"She's so thin I see her muscles straining through her skin when she cries, and I cannot help.
"I am her mother and I cannot help."
The UN said yesterday that Assad's regime had agreed to allow aid into three besieged towns, including Madaya.
But deliveries were not expected to begin before the weekend and Save the Children said more would die if food and medicine did not reach them immediately.
Of the 31 people who are reported to have died of starvation last month, three were under the age of 1.
Several British MPs were understood to be considering calling for the RAF, which is flying air strikes against Isis (Islamic State) in Syria, to begin aid drops over Madaya.
One resident, Abdullah, said he was surviving on strawberry leaves and had not eaten a full meal in three months.
"We've had many wars in the Middle East, yes, too many wars. But we've never had starvation," he said.

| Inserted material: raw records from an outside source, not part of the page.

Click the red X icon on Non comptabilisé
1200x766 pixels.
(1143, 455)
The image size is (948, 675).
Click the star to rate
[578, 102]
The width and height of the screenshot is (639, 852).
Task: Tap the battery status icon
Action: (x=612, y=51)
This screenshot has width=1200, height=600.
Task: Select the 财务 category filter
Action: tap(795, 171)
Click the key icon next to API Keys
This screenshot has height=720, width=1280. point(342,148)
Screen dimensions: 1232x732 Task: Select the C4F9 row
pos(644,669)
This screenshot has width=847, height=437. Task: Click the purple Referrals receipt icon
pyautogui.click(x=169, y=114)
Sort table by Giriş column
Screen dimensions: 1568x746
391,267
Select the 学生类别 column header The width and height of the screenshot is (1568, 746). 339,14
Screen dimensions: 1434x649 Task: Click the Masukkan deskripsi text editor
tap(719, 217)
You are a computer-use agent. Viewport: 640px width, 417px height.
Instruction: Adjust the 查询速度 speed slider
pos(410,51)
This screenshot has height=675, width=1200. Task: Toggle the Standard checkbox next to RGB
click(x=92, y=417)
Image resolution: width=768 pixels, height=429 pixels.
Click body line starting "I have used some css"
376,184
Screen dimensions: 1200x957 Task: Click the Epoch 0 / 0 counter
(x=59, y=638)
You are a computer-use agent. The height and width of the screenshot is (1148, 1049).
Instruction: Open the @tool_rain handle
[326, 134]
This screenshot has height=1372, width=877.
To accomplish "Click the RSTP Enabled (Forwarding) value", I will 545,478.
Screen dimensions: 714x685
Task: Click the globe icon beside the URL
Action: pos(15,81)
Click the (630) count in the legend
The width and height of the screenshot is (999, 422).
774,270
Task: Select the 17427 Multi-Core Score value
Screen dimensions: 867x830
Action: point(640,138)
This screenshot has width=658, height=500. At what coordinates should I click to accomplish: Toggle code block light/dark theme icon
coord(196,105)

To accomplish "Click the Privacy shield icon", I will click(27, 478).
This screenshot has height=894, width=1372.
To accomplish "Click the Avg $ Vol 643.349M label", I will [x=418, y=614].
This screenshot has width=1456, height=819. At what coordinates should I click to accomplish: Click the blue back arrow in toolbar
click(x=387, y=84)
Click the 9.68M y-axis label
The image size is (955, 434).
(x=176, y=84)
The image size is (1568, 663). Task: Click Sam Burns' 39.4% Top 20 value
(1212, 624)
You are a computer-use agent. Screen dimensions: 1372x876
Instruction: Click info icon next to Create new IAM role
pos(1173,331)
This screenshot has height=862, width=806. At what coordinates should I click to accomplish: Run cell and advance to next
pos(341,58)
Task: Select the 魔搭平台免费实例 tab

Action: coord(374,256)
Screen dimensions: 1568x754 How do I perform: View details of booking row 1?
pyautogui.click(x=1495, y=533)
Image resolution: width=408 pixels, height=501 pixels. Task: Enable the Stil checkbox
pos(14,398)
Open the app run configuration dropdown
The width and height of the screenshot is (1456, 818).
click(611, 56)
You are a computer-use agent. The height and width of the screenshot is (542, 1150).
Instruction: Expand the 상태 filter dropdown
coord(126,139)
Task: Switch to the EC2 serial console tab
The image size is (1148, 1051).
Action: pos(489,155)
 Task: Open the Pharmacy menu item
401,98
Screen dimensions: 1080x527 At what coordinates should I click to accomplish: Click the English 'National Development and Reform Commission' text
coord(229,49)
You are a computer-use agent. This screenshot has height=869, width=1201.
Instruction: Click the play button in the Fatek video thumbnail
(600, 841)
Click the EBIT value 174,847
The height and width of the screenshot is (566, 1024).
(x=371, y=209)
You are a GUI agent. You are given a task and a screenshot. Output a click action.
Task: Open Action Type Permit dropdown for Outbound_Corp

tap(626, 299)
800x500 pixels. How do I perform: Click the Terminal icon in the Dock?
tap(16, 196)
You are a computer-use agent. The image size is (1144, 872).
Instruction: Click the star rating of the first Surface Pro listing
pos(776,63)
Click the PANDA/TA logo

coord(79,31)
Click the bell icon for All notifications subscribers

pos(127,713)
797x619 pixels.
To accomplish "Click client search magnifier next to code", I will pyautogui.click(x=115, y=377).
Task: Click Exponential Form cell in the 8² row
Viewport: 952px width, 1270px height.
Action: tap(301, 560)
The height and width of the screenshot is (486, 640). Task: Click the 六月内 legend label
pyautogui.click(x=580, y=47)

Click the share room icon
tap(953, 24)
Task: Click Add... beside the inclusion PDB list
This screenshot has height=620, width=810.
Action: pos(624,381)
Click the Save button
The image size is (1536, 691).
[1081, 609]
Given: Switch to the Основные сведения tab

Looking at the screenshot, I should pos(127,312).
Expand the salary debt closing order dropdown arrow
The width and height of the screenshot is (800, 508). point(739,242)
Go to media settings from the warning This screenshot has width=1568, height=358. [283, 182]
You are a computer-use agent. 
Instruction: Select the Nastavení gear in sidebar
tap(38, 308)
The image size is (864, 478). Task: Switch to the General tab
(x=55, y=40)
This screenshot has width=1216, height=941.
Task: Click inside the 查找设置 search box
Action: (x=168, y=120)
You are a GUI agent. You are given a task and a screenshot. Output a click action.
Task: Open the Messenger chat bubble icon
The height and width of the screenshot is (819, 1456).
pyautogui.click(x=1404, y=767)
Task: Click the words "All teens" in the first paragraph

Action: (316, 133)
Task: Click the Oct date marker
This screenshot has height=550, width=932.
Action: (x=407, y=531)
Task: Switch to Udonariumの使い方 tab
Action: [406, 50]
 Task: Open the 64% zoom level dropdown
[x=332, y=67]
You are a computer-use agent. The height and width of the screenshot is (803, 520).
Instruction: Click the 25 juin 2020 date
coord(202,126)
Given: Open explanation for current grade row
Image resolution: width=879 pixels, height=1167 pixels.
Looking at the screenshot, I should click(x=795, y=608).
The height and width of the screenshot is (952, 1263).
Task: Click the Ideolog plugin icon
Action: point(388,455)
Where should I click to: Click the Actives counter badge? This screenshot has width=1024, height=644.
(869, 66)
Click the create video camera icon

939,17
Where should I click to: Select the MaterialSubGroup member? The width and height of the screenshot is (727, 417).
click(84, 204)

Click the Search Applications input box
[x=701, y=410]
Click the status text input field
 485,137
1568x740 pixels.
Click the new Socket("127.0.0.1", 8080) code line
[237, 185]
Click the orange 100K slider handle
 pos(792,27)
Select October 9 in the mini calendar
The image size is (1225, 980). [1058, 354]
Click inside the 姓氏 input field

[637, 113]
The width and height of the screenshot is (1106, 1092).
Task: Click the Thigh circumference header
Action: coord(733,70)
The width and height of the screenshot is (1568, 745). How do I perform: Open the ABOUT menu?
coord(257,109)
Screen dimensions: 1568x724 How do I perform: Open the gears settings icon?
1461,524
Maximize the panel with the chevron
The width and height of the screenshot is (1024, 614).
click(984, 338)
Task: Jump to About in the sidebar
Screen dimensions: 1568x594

At a local field hospital, a doctor said he treated 230 patients for fainting yesterday alone.
Madaya and Zabadani are the last remaining opposition enclaves along the Lebanese border and observers said a siege is a common regime tactic.
"We've seen it time and time again," said an aid worker. 'The regime uses its military force to starve the people into submission and the suffering is immense.'
Armed groups opposing Assad have used similar tactics in the largely Shia towns of Fouaa and Kefraya.
Few in Madaya can afford what little food is still available on the black market. According to Save the Children, a kilogram of bulgar wheat reached 190 ($418) on Thursday.
At least 10 people have been killed trying to escape. A further eight have lost their legs or feet, returning to Madaya to find no treatment available.
Pawel Krzysiek, a spokesman for the International Committee of the Red Cross, said 50 of its volunteers had been killed since the Syrian war began in 2011.
"But it is urgent that we get through," he said.
"Mothers can no longer lactate - they are malnourished, they don't have health care, they live in the stress and the freezing cold."
Abdullah said: "We are like zombies, like dead people. We are just waiting for our funeral."